Yes, a cosigner almost always must provide proof of income. Lenders require this documentation to verify the cosigner has the financial strength to repay the loan if the primary borrower defaults.
Why do lenders require a cosigner's proof of income?
Lenders need to assess the credit risk of the loan. The cosigner's income demonstrates their ability to take over the payments, which protects the lender and increases the application's chance of approval.
What documents count as proof of income?
Lenders typically accept several documents to verify a cosigner's income and employment status.
- Recent pay stubs (e.g., the last 30-60 days)
- W-2 forms from the previous tax year
- Official tax returns (often two years' worth)
- Bank statements showing regular deposits
- An official employment verification letter
What income or debt ratio is required?
Lenders evaluate a cosigner's debt-to-income ratio (DTI). This ratio compares monthly debt payments to gross monthly income. While requirements vary, a DTI below 36% is often a target for favorable terms.
| Cosigner's Gross Monthly Income | Maximum Ideal Monthly Debt* | Debt-to-Income Ratio (DTI) |
| $5,000 | $1,800 | 36% |
| $7,000 | $2,520 | 36% |
What if a cosigner is retired or self-employed?

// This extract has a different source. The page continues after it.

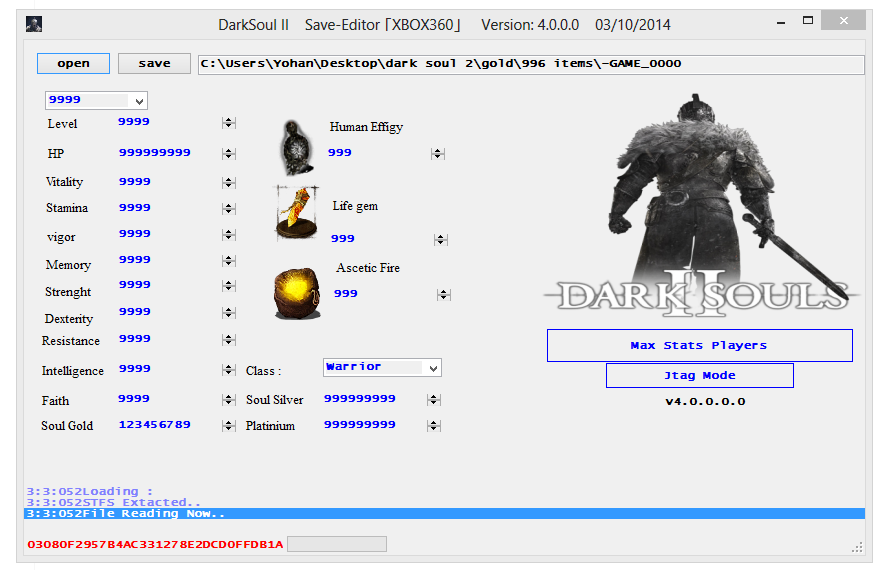This screenshot has width=881, height=570.
Task: Click the app icon in title bar
Action: 33,24
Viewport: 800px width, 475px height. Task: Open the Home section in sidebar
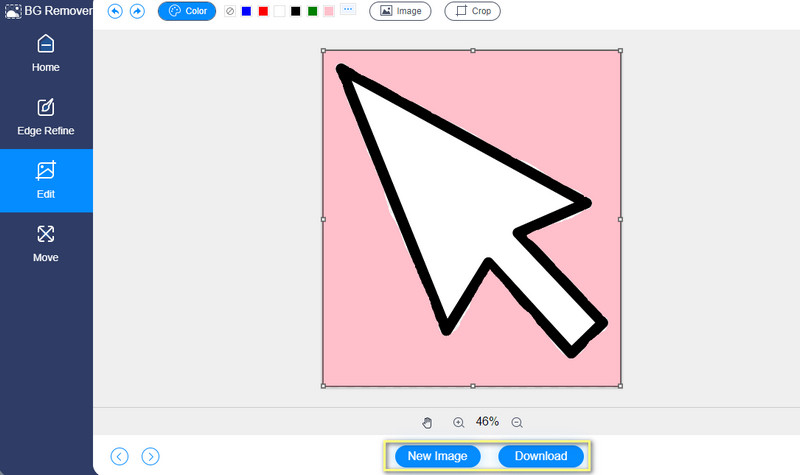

Retired applicants can provide proof of verifiable income like Social Security award letters, pension distributions, or investment account statements. Self-employed cosigners typically need to provide two years of federal tax returns to show a stable income history.
What are the risks of cosigning?
Cosigning carries significant financial risk. The cosigner is legally obligated to repay the entire debt if the primary borrower fails to, and any missed payments will damage the cosigner's credit score. The loan will also appear on the cosigner's credit report.